Le groupe USFP vient de déposer au Parlement une proposition de loi sur la protection du consommateur. Un texte ambitieux, qui a les défauts de ses qualités.


L’USFP a beau être dans une phase délicate, à la veille de son 8ème congrès, son groupe parlementaire ne chôme pas. Celui-ci vient en effet de déposer à la première chambre du Parlement une ambitieuse proposition de loi sur la protection du consommateur. En fait, le groupe du Parti de la rose n'en est pas à son coup d'essai. Déjà, lors de la
précédente législature, les socialistes avaient introduit une proposition similaire. Elle fut cependant classée sans suite par le gouvernement Jettou, occupé par des questions “plus pressantes”.

Aujourd'hui, ils reviennent à la charge avec un texte totalement remanié. “Nous avons retiré l'ancien projet pour le réactualiser et surtout l'enrichir avec de nouvelles dispositions”, explique Ahmed Zaïdi, chef du groupe USFP à la première chambre, qui a d'ailleurs participé à la rédaction de ladite proposition de loi.

Le résultat : un gros pavé de 210 articles, qui revient avec moult détails sur les différents aspects d'un acte d'achat, de consommation et même de crédit. “Nous pensons que dans le contexte actuel, une telle loi est nécessaire.
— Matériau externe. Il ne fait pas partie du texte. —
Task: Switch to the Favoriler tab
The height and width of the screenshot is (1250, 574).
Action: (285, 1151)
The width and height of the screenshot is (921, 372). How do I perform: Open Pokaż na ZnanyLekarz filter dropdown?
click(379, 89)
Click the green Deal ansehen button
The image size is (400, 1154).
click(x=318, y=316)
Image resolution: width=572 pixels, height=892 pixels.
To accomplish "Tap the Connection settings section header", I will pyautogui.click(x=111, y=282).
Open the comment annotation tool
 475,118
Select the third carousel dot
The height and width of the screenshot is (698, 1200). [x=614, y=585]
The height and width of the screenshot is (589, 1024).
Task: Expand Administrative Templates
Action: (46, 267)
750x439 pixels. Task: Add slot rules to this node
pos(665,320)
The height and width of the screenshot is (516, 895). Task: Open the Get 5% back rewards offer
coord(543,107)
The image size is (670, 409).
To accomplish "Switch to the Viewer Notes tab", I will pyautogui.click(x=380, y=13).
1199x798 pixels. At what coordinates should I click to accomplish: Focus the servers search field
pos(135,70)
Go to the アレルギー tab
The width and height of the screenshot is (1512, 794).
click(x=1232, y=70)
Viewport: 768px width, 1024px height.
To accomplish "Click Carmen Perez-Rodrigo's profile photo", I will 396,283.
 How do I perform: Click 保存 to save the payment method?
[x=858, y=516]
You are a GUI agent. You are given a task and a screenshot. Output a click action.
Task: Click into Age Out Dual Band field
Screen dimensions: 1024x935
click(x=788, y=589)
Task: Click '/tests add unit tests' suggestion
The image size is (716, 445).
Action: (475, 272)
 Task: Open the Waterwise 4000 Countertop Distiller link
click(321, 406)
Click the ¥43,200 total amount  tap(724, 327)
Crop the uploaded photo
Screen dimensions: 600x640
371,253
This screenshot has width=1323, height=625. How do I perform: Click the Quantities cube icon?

Avec le développement du commerce et l'augmentation des flux de marchandises, il est temps de mettre enfin en place un arsenal juridique pour protéger la santé, la sécurité et la poche du consommateur”, argumente Ahmed Zaïdi.

Il faut dire qu'une ébauche de texte existe, mais seulement dans les tiroirs du ministère de l'Industrie, du commerce et des nouvelles technologies. “Nous n'avons pas connaissance d'un tel projet. Mais si le gouvernement le dépose au Parlement, nous le discuterons et proposerons les amendements que nous jugerons nécessaires”, commente le député de l'USFP.

Cherche associations désespérément
Au menu donc de la proposition de loi, une foison d'articles : information du consommateur, affichage des prix, modalités de garantie, délais de livraison… Tout y passe. Le texte va jusqu'à s'immiscer dans la réglementation de la publicité et des contrats de crédit à la consommation. C'est dire l'ambition “globalisante” de la copie du groupe usfpéiste. Et dans le tas, on retiendra quelques nouveautés. Il est ainsi question de l'interdiction de la vente pyramidale et des ventes par commission (type Tupperware), une pratique largement répandue au Maroc. Le texte prône également la réglementation des modalités et de la durée des soldes, avec la mise en place d'un calendrier saisonnier. Surtout, le document mentionne la création d'un Conseil national de la consommation, qui sera saisi de “toutes les affaires traitant des droits des consommateurs”. Un Conseil qui devrait relever de la primature et qui rassemblera des représentants d'associations de défense des consommateurs et de différents ministères. Et là, il y a un hic : les associations de consommateurs réellement actives ne courent pas les rues marocaines. Qu'à cela ne tienne : la proposition de loi statue également sur leur cas, fournissant un canevas pour leur constitution et leur entrée dans ledit conseil. Elles devront ainsi justifier d'un an d'existence et compter au moins 150 membres effectifs. “Ces associations devront en outre disposer de compétences et de moyens financiers pour garantir leur efficacité et leur indépendance”, renchérit Zaïdi.

Autre bémol, la portée du texte semble se limiter aux enseignes et entreprises structurées, omettant le cas des commerces informels. “Ces dispositions n'ont rien de nouveau pour nous, puisque nous les appliquons déjà, confirme un responsable d'achat dans une enseigne de grande distribution de la place. C'est plutôt du côté du commerce informel ou du petit commerce qu'il y a problème”. Ce qui fait dire à ce juriste casablancais que “le projet n'est pas une priorité pour le Maroc aujourd'hui. Dans le meilleur des cas, il ne servira qu'à encombrer davantage les couloirs des tribunaux”. Réponse d'Ahmed Zaïdi : “Le texte privilégie justement une culture de conciliation. Notre proposition inclut des modalités de médiation pour éviter le recours systématique à la justice”.

Mais moins que les juristes, ce sont les élus que les amis de Zaïdi devront convaincre, si toutefois le texte passe en discussion au Parlement. “Nous ferons tout pour qu'il passe. Nous n'avons pas travaillé sur ce projet pendant des mois pour qu'il dorme dans les tiroirs”.